Methods: New derivatives were designed by using various software like ACD Lab chemsketch, molinspiration and autodock. Designed molecules are obeying Lipinski’s rule of five and having highest binding score was selected for the synthesis. The synthesized compounds were subjected to TLC, melting point determination, FTIR, 1H NMR, 13C NMR and mass spectral analysis. The newly synthesized compounds were investigated for in vitro antitubercular evaluation by MABA method, antifungal evaluation by cup plate method and antioxidant evaluation by DPPH scavenging assay.

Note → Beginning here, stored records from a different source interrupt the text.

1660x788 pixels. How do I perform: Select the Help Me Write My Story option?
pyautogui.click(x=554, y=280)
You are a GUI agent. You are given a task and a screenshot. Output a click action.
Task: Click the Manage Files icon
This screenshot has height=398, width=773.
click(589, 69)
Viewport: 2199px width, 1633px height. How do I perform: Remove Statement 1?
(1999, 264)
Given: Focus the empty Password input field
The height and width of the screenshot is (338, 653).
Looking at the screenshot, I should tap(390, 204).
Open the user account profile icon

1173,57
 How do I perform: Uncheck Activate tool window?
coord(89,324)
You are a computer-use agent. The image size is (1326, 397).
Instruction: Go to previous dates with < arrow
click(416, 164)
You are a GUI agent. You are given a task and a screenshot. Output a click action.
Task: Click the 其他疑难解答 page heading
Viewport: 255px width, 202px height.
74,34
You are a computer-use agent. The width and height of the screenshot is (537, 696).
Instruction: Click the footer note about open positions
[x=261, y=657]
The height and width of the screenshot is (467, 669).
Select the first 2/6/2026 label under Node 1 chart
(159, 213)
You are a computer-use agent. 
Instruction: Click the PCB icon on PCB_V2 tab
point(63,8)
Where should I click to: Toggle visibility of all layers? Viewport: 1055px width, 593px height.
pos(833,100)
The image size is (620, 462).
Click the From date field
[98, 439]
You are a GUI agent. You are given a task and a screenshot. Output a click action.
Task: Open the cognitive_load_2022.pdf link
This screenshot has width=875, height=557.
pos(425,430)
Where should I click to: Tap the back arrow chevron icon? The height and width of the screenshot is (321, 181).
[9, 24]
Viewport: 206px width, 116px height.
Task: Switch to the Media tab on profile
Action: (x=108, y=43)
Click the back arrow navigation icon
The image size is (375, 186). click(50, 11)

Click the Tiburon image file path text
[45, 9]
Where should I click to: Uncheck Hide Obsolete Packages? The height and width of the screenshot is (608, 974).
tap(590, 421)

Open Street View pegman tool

Results: A virtual screening was carried out through docking designed compounds into the InhA and CYP-51 binding site to predict if these compounds have an analogous binding mode of the enoyl ACP reductase (InhA) and CYP-51 inhibitors. Three derivatives (4a1, 4a2 and 4a3) were selected for the synthesis with the help of in silico modeling. The selected derivatives were synthesized by a conventional method. All the synthesized compounds showed a characteristic peak in FT IR, 1H and 13C NMR and mass spectroscopic studies. All the selected derivatives showed antitubercular, antifungal and antioxidant activity.

Conclusion: The derivatives were synthesized adopting simple and laboratory friendly reaction conditions to give the target compounds in quantitative yields. Newer derivatives possess good antitubercular, antifungal and antioxidant activity.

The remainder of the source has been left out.